(Stored data entries)
++++++++++++++++++++
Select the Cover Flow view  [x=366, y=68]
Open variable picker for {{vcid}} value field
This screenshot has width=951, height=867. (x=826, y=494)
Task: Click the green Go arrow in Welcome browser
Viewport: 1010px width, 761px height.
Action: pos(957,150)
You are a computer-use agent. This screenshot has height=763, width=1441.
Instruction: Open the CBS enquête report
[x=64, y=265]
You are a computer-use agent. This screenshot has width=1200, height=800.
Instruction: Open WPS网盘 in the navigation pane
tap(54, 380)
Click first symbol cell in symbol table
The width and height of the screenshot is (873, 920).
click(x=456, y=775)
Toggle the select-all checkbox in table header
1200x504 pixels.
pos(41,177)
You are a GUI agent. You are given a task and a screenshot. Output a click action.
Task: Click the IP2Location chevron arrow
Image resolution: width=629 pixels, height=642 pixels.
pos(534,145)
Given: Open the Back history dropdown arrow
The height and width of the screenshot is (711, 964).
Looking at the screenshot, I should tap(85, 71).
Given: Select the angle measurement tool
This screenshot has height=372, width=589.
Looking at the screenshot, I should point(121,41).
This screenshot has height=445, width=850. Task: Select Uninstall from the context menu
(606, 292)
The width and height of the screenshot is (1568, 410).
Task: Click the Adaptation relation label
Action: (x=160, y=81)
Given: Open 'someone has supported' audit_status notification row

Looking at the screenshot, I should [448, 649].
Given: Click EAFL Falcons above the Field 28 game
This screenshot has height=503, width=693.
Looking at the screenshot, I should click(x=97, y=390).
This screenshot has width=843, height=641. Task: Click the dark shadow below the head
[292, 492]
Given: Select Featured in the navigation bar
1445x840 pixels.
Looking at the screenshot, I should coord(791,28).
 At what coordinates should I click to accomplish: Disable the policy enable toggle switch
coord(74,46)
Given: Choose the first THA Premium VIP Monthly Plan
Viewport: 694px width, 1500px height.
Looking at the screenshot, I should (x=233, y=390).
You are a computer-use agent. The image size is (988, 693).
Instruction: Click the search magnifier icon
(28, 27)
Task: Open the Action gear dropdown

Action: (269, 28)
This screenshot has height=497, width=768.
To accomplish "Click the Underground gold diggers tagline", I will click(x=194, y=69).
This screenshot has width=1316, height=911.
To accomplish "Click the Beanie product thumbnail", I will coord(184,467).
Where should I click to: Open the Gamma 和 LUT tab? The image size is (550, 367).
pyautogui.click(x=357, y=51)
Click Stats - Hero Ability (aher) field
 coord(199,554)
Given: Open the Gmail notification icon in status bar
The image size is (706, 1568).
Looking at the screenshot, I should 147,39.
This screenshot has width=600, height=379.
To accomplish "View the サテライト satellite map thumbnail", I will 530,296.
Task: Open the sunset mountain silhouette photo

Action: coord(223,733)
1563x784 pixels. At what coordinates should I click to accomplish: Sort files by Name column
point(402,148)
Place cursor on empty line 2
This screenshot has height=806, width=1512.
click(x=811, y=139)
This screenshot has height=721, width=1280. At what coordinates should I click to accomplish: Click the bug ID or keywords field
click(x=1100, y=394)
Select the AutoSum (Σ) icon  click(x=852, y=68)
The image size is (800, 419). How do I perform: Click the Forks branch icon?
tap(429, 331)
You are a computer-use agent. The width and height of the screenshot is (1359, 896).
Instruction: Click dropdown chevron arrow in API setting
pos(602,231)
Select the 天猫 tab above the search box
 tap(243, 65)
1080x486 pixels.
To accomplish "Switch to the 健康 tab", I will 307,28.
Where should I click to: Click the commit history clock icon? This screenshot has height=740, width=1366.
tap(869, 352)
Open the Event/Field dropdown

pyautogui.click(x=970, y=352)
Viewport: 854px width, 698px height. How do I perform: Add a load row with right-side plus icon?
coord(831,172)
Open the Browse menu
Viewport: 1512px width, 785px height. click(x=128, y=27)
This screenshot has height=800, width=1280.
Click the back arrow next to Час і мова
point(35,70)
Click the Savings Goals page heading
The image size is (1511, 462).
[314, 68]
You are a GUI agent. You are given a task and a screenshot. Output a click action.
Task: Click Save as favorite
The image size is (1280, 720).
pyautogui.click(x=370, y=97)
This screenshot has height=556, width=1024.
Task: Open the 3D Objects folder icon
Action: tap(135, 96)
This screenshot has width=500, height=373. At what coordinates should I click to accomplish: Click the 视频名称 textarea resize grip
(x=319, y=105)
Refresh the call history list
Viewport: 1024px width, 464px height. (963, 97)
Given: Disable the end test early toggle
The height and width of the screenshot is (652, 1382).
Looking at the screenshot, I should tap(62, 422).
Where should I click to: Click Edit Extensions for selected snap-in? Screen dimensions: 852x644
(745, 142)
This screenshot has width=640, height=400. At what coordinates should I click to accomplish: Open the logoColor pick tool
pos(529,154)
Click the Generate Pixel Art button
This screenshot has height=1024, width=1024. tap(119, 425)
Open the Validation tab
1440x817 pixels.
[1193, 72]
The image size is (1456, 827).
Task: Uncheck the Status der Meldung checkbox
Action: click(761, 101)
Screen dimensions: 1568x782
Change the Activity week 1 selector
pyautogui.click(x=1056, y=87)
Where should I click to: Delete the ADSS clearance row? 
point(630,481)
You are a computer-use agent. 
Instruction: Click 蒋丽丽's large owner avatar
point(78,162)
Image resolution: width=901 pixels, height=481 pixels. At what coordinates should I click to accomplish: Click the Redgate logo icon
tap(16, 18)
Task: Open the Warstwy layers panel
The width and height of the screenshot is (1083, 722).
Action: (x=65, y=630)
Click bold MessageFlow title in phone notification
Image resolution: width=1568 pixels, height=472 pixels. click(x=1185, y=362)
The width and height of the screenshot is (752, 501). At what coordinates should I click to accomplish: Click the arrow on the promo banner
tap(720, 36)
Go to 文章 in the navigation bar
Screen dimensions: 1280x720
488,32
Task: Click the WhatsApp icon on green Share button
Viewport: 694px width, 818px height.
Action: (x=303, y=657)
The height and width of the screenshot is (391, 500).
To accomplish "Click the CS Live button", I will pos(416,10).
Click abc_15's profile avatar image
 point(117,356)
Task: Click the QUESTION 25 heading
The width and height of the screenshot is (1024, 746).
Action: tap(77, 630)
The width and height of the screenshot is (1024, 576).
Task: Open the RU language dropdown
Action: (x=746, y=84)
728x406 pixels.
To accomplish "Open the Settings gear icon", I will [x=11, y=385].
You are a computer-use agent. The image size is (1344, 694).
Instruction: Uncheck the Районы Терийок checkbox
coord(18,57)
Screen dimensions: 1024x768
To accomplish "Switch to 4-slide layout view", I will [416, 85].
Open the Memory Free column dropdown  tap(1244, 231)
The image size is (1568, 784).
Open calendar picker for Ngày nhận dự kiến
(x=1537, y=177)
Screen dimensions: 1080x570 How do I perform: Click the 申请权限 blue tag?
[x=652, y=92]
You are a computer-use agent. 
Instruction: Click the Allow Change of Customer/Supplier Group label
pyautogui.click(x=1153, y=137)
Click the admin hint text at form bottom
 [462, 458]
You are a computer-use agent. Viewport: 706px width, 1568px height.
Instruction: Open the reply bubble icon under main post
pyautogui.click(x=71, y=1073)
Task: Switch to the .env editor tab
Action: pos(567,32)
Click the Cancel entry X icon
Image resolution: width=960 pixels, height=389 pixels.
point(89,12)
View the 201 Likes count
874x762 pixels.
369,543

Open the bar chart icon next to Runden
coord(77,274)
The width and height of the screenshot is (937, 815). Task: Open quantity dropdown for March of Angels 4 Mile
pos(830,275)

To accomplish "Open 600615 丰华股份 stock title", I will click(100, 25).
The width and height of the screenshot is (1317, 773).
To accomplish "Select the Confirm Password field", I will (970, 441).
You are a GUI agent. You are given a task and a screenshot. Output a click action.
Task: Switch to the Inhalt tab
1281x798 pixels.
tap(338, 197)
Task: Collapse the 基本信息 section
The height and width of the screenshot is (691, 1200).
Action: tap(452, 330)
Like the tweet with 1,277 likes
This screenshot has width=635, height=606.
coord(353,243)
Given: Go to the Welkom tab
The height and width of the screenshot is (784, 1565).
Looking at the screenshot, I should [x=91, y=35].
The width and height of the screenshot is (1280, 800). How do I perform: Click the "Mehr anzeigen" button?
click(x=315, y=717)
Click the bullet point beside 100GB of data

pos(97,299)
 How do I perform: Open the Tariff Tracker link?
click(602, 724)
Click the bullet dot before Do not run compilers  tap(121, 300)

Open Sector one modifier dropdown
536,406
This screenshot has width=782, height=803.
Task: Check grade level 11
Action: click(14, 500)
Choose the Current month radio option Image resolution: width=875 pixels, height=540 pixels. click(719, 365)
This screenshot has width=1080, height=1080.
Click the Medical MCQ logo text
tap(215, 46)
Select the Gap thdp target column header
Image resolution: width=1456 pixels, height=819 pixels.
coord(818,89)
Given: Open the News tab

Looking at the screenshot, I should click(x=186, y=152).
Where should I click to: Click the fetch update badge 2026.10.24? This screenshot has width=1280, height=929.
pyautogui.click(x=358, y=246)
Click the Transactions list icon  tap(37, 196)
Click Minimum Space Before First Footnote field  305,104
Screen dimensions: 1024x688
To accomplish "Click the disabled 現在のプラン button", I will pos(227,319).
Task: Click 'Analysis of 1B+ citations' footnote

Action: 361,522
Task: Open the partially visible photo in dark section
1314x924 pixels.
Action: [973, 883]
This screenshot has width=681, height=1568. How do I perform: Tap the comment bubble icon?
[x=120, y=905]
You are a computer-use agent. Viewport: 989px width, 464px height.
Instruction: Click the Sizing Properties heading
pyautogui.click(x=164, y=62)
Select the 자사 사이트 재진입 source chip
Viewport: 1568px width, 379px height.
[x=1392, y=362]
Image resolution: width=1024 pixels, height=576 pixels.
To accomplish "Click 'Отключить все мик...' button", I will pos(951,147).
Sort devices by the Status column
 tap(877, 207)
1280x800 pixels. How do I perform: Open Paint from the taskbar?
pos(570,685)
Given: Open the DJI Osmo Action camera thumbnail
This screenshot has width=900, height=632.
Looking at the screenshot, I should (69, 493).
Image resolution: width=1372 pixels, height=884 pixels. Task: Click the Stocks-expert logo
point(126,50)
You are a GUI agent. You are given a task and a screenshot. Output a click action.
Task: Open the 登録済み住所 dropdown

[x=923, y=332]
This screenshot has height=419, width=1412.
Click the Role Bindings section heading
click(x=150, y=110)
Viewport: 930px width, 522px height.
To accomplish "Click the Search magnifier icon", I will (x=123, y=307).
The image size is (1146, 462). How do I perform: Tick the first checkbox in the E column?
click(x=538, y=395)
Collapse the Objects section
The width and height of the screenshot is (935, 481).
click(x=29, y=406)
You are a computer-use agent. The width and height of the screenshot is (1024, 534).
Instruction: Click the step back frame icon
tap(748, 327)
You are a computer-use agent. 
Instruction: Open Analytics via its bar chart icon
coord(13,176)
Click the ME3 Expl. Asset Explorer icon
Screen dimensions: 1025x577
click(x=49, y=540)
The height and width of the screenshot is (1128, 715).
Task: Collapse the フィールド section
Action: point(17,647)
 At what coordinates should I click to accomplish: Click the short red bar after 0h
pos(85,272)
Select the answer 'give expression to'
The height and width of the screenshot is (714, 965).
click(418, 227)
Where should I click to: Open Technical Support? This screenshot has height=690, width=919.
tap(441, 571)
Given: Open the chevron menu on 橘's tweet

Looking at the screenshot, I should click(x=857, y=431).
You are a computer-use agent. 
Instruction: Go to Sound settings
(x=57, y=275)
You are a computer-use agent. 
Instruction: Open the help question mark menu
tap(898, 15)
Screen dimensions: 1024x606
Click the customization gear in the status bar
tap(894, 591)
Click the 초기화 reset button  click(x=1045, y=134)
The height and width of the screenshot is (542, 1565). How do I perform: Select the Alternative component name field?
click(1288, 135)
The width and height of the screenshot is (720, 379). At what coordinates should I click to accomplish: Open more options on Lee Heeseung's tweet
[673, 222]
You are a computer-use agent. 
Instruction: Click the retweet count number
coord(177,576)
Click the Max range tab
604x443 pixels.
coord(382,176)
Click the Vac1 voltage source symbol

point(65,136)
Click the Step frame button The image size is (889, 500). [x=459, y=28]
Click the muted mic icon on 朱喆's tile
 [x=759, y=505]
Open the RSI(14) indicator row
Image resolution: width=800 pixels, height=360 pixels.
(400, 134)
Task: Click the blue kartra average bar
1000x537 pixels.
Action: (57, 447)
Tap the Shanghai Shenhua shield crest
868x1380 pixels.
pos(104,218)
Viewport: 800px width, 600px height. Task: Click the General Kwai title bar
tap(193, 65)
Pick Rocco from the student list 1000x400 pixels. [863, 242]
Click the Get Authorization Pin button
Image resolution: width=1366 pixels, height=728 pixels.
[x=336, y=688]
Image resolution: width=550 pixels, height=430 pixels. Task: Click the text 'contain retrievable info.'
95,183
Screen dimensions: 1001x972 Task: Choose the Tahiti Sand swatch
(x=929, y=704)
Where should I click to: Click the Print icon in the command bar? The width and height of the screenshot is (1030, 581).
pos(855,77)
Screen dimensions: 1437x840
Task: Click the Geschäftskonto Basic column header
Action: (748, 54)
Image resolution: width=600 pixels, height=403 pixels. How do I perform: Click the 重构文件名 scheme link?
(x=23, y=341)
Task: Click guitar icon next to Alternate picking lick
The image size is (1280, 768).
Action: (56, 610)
++++++++++++++++++++
* WHAT THE TASK REQUIRES: Each line in the entries above, starting at the line with "Select the 天猫 tab above the search box" and ending at the line with "Given: Disable the end test early toggle", is to be printed exactly, and only those lines.

* RESULT OF THE TASK:
Select the 天猫 tab above the search box
 tap(243, 65)
1080x486 pixels.
To accomplish "Switch to the 健康 tab", I will 307,28.
Where should I click to: Click the commit history clock icon? This screenshot has height=740, width=1366.
tap(869, 352)
Open the Event/Field dropdown

pyautogui.click(x=970, y=352)
Viewport: 854px width, 698px height. How do I perform: Add a load row with right-side plus icon?
coord(831,172)
Open the Browse menu
Viewport: 1512px width, 785px height. click(x=128, y=27)
This screenshot has height=800, width=1280.
Click the back arrow next to Час і мова
point(35,70)
Click the Savings Goals page heading
The image size is (1511, 462).
[314, 68]
You are a GUI agent. You are given a task and a screenshot. Output a click action.
Task: Click Save as favorite
The image size is (1280, 720).
pyautogui.click(x=370, y=97)
This screenshot has height=556, width=1024.
Task: Open the 3D Objects folder icon
Action: tap(135, 96)
This screenshot has width=500, height=373. At what coordinates should I click to accomplish: Click the 视频名称 textarea resize grip
(x=319, y=105)
Refresh the call history list
Viewport: 1024px width, 464px height. (963, 97)
Given: Disable the end test early toggle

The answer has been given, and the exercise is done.